Monday, April 19, 2010

What's emerging in (& from) the church

As I've thought about participating in today's synchroblog, I've riffled through a variety of ideas--and I've finally landed on a devastatingly stereotypical theme. I'm a woman, a full-time mom, and I'm going to write about what's emerging in the younger generations, and especially among children. I landed on this [potentially cliche] theme with a tentative boldness for two reasons: 1) I'm thrilled at the hope and beauty I find in the lives of our young ones, and 2) Within what's emerging, I've found my voice welcome in broad variety of contexts. Ironically, not being strictly confined to the role of motherhood has freed me to embrace it with deep joy and confidence.

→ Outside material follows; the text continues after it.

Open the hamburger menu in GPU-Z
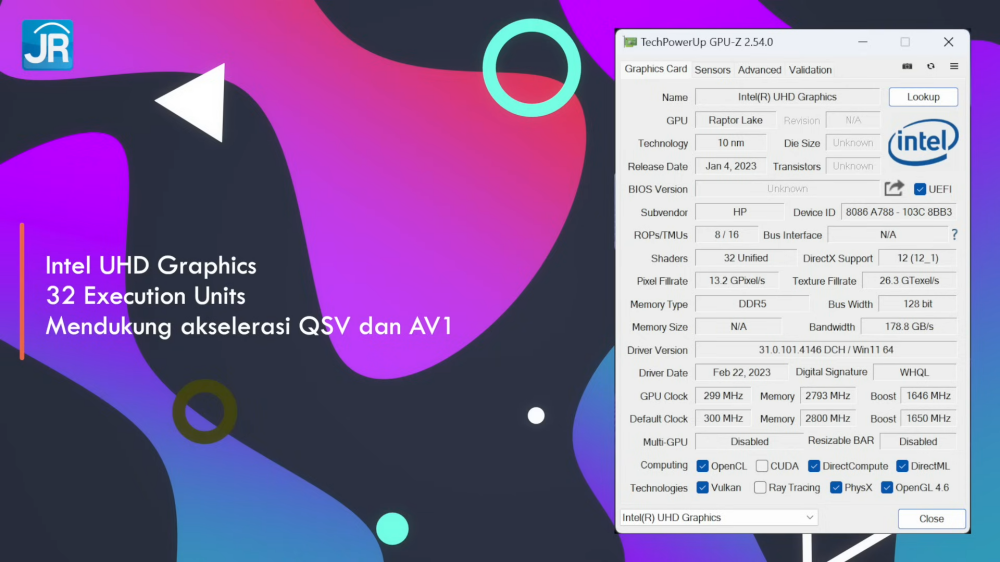tap(954, 67)
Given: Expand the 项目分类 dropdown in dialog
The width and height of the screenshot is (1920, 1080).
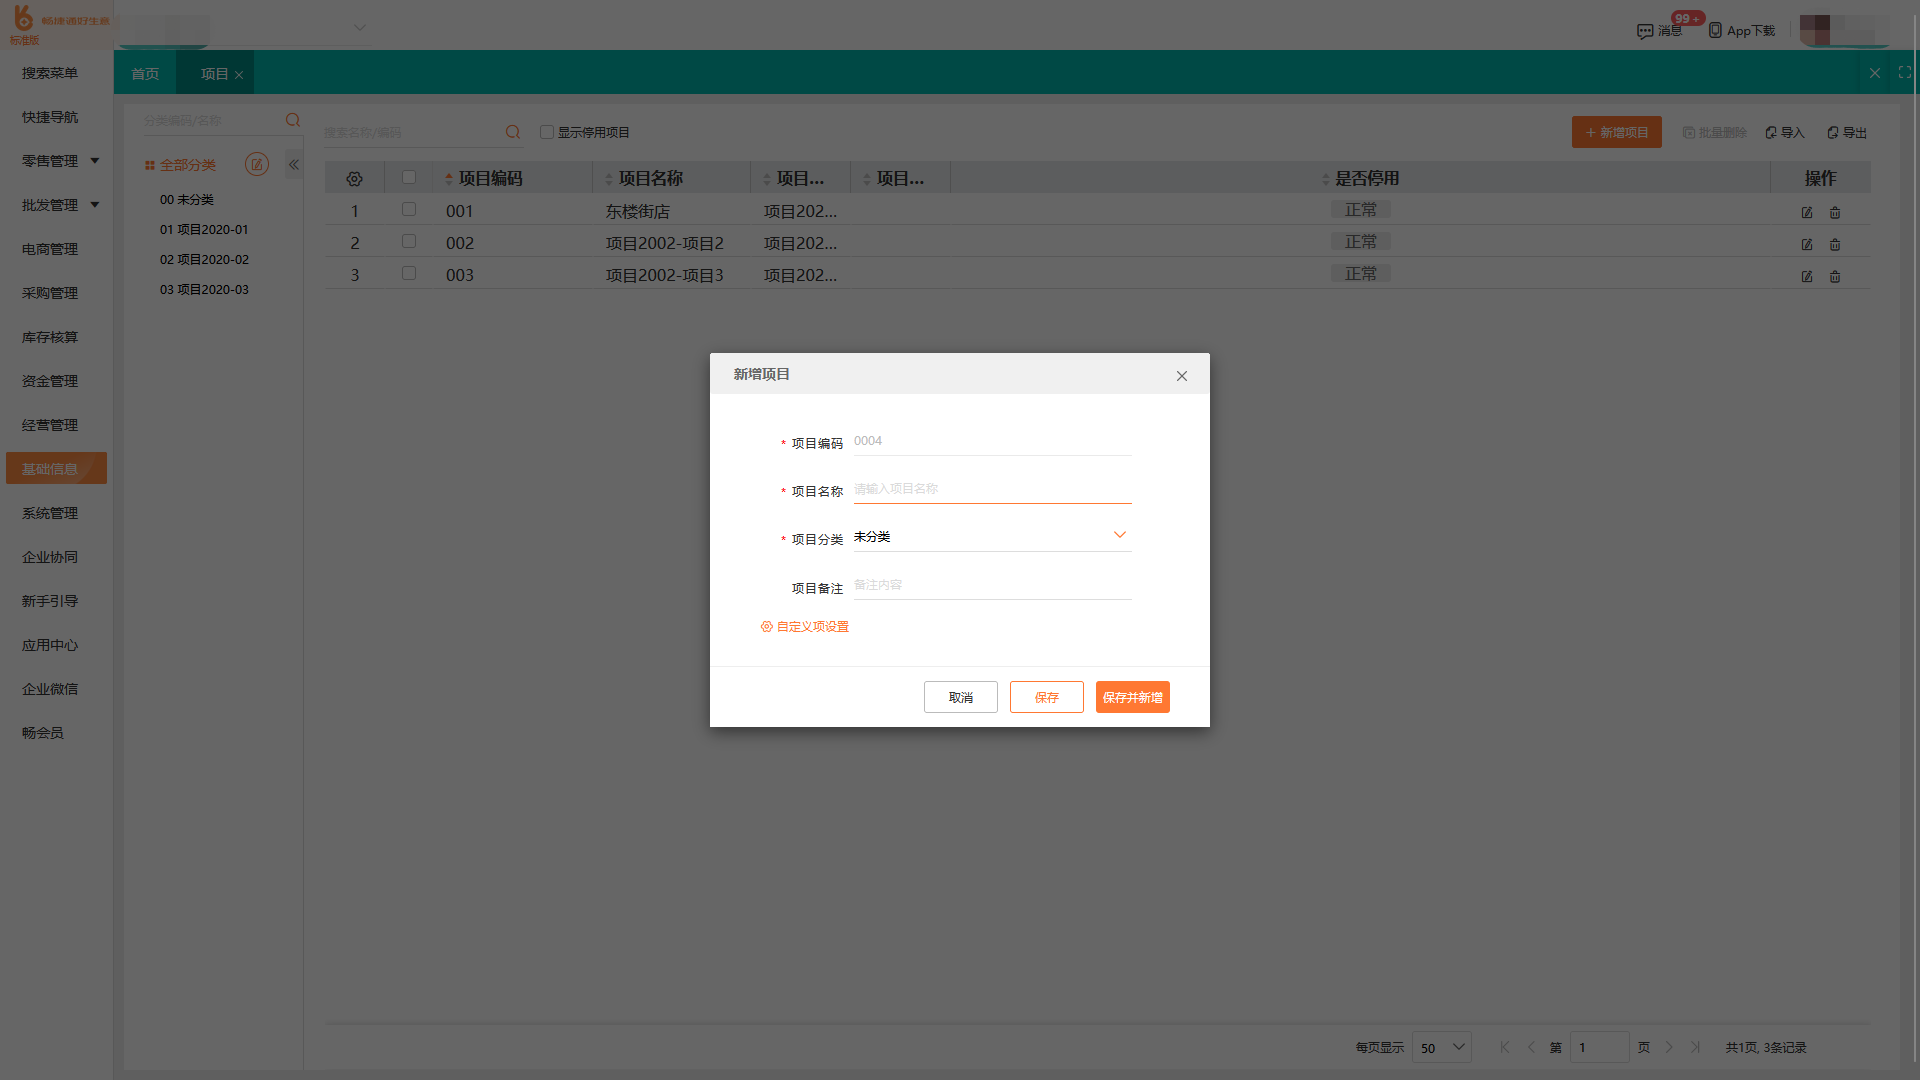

In the past few years, I've been intrigued to watch children learning to take church "out" of church. Not that they're staying away (for the most part), but that they're discovering the reach of God's Kingdom. They understand that God isn't confined geographically (to a building) or temporally (to Sunday morning) but almost intuitively grasp that the presence of God permeates our world -- and, in fact, longs to spread ever more broadly and pervasively throughout Creation. A few examples, I think, will be the best way to make my point.

  • A thirteen-year-old girl who says, "No Christmas presents, please. Just help me save up to visit the African orphans our family has been supporting."
  • A five-year-old boy who stops the family car to buy -- and hand-deliver -- burgers to the folks living under the bridge.
  • A teen-age boy who happily spends hours designing a creative, hands-on worship experience for a small faith community.
  • An eight-year-old girl who holds her family to a strict regimen of recycling, expressing a deep commitment to God's creation.
  • A home-schooled teen-age girl who is inspired by parents to reflect the image of God through her relationality and vibrant creativity.
  • A ten-year-old girl, who observes in the middle of an amusement park, "You know, we don't have to be at home to offer hospitality. We can be hospitable anywhere!"

Each of these young persons represents to me a whole-hearted, whole-life commitment to the ways of Jesus. They remind me that God's Kingdom is vast--as are the demands on a citizen of that Kingdom. They remind me that the Kingdom of God is a place of hope, and that pursuing that hope is an all-encompassing, lifelong quest.